◆ **WRITTEN EXERCISE**: Echo back the lines starting at the one containing "Click the Linear S60L name link" and ending at the one containing "point(33,103)", with no changes.

****************

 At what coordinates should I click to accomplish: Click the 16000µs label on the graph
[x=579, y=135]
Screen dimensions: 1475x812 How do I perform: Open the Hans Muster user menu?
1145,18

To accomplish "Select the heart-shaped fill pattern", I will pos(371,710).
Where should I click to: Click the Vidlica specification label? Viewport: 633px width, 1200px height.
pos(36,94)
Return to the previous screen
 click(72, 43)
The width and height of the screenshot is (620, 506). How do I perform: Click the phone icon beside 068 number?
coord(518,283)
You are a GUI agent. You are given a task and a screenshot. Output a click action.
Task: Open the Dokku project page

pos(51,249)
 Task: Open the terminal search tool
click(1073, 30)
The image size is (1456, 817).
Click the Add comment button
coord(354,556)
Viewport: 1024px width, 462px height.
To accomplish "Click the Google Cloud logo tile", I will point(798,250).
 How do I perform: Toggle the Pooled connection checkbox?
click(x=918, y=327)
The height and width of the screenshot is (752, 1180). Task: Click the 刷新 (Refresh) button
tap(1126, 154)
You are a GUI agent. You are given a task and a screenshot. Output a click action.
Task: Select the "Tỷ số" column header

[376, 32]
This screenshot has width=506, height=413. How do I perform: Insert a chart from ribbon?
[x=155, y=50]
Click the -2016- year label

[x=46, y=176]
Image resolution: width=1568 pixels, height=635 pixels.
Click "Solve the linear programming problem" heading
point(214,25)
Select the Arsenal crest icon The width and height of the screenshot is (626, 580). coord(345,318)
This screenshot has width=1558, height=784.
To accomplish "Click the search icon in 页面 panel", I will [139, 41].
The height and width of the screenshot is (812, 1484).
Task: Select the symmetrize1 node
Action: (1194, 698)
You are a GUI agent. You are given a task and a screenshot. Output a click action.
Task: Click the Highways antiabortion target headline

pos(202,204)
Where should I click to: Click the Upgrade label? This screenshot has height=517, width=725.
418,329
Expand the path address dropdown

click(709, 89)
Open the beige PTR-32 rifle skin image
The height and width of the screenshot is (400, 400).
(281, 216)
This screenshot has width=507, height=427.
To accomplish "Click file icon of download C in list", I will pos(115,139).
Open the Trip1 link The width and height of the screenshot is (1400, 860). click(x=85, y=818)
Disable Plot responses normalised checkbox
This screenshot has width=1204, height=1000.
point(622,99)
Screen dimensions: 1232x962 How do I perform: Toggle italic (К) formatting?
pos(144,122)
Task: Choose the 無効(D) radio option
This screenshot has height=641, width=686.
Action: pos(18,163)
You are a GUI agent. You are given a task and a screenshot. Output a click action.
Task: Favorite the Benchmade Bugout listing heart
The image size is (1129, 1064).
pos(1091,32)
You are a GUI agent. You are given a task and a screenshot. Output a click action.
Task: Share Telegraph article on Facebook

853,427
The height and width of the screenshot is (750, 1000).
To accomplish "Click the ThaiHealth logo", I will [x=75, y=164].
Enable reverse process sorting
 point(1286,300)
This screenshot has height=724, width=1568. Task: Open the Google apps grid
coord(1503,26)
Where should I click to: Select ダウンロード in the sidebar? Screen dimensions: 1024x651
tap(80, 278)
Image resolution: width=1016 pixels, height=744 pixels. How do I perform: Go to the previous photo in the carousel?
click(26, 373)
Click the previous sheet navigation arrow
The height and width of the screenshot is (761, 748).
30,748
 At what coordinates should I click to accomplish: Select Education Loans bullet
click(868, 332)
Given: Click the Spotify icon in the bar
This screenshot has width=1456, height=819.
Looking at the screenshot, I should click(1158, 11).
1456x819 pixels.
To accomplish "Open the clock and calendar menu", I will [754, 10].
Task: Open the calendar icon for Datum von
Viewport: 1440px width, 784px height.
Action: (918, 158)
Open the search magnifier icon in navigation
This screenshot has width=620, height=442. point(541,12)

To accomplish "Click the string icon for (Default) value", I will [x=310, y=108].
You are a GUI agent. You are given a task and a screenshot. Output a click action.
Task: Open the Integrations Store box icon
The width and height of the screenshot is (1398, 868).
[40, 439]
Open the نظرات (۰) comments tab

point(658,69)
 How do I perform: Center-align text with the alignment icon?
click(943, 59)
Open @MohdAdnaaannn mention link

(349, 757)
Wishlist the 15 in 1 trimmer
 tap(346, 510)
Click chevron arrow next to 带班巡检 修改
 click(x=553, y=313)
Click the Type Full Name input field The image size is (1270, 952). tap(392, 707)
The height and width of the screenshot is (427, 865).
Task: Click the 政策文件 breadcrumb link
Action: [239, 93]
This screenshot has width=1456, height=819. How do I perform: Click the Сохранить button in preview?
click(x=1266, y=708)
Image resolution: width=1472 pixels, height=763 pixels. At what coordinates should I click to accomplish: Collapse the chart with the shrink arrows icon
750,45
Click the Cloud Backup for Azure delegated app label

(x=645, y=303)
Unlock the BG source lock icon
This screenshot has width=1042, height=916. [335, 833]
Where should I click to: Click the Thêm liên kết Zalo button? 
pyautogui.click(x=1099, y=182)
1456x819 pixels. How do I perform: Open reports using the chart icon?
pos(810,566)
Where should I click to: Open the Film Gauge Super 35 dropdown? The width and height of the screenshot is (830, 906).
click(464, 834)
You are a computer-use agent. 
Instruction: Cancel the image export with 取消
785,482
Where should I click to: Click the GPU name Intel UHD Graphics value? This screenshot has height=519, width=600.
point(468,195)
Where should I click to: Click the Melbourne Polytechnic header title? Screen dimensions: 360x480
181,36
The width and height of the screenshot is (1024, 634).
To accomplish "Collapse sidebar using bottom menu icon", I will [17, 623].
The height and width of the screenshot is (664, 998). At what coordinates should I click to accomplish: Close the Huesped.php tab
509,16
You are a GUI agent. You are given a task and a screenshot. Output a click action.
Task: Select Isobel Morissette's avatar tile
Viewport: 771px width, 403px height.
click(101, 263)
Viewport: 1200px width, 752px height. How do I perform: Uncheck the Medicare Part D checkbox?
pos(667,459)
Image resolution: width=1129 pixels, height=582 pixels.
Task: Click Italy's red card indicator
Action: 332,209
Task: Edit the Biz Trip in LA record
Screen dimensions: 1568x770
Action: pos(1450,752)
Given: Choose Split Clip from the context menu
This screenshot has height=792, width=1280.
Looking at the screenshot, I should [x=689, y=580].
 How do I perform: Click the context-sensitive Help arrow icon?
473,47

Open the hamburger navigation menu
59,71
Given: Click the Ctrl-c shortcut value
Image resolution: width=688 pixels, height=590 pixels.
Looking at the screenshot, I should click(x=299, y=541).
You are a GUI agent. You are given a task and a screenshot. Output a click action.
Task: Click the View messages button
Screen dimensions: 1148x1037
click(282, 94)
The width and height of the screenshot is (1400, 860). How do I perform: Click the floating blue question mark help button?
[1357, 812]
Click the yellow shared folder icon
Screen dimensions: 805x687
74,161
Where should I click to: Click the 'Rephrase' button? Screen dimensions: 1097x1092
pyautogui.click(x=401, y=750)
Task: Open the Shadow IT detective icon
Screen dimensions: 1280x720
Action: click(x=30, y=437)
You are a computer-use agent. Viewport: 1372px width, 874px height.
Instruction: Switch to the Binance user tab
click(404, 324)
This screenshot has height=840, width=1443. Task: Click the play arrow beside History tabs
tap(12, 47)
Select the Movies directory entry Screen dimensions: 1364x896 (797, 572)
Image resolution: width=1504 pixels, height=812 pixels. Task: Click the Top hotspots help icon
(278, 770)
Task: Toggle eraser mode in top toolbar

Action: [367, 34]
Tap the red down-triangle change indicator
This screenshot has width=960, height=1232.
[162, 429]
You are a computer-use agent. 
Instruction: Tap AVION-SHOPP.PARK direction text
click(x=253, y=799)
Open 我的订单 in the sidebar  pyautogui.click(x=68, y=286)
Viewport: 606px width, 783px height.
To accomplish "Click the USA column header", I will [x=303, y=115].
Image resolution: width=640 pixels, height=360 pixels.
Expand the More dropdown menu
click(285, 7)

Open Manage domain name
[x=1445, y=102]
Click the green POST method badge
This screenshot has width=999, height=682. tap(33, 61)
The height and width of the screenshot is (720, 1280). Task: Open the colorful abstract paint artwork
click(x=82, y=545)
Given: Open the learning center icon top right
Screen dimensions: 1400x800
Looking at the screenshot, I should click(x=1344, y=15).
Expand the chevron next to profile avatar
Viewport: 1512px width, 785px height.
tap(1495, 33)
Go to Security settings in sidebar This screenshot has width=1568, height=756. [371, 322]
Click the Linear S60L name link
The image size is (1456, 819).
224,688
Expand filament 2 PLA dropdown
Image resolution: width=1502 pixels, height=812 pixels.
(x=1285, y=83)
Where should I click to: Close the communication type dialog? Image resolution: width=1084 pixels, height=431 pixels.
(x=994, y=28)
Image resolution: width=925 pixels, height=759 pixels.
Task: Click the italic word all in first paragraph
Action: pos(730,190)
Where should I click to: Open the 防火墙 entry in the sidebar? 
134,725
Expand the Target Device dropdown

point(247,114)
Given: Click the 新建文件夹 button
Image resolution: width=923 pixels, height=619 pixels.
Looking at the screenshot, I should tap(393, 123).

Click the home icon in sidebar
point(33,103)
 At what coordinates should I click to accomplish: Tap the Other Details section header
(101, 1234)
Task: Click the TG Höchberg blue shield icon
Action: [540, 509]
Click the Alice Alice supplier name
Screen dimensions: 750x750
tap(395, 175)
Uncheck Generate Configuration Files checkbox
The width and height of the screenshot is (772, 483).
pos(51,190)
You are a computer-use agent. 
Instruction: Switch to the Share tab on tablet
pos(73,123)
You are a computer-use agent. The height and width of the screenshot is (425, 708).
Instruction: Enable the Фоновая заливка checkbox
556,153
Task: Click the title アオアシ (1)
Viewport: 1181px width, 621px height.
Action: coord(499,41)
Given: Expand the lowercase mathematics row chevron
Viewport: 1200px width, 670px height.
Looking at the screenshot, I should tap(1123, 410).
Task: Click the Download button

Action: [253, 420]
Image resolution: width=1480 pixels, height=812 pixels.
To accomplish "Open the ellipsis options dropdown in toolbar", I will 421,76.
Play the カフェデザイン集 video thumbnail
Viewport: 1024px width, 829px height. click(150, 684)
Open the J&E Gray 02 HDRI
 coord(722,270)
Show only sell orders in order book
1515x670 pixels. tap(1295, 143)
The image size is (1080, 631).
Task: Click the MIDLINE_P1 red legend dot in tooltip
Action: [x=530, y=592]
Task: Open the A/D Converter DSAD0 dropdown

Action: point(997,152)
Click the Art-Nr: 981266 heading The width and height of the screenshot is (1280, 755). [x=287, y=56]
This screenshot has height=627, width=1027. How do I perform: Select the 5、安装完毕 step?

****************

◆ **WRITTEN REPLY**:
Click the Linear S60L name link
The image size is (1456, 819).
224,688
Expand filament 2 PLA dropdown
Image resolution: width=1502 pixels, height=812 pixels.
(x=1285, y=83)
Where should I click to: Close the communication type dialog? Image resolution: width=1084 pixels, height=431 pixels.
(x=994, y=28)
Image resolution: width=925 pixels, height=759 pixels.
Task: Click the italic word all in first paragraph
Action: pos(730,190)
Where should I click to: Open the 防火墙 entry in the sidebar? 
134,725
Expand the Target Device dropdown

point(247,114)
Given: Click the 新建文件夹 button
Image resolution: width=923 pixels, height=619 pixels.
Looking at the screenshot, I should tap(393, 123).

Click the home icon in sidebar
point(33,103)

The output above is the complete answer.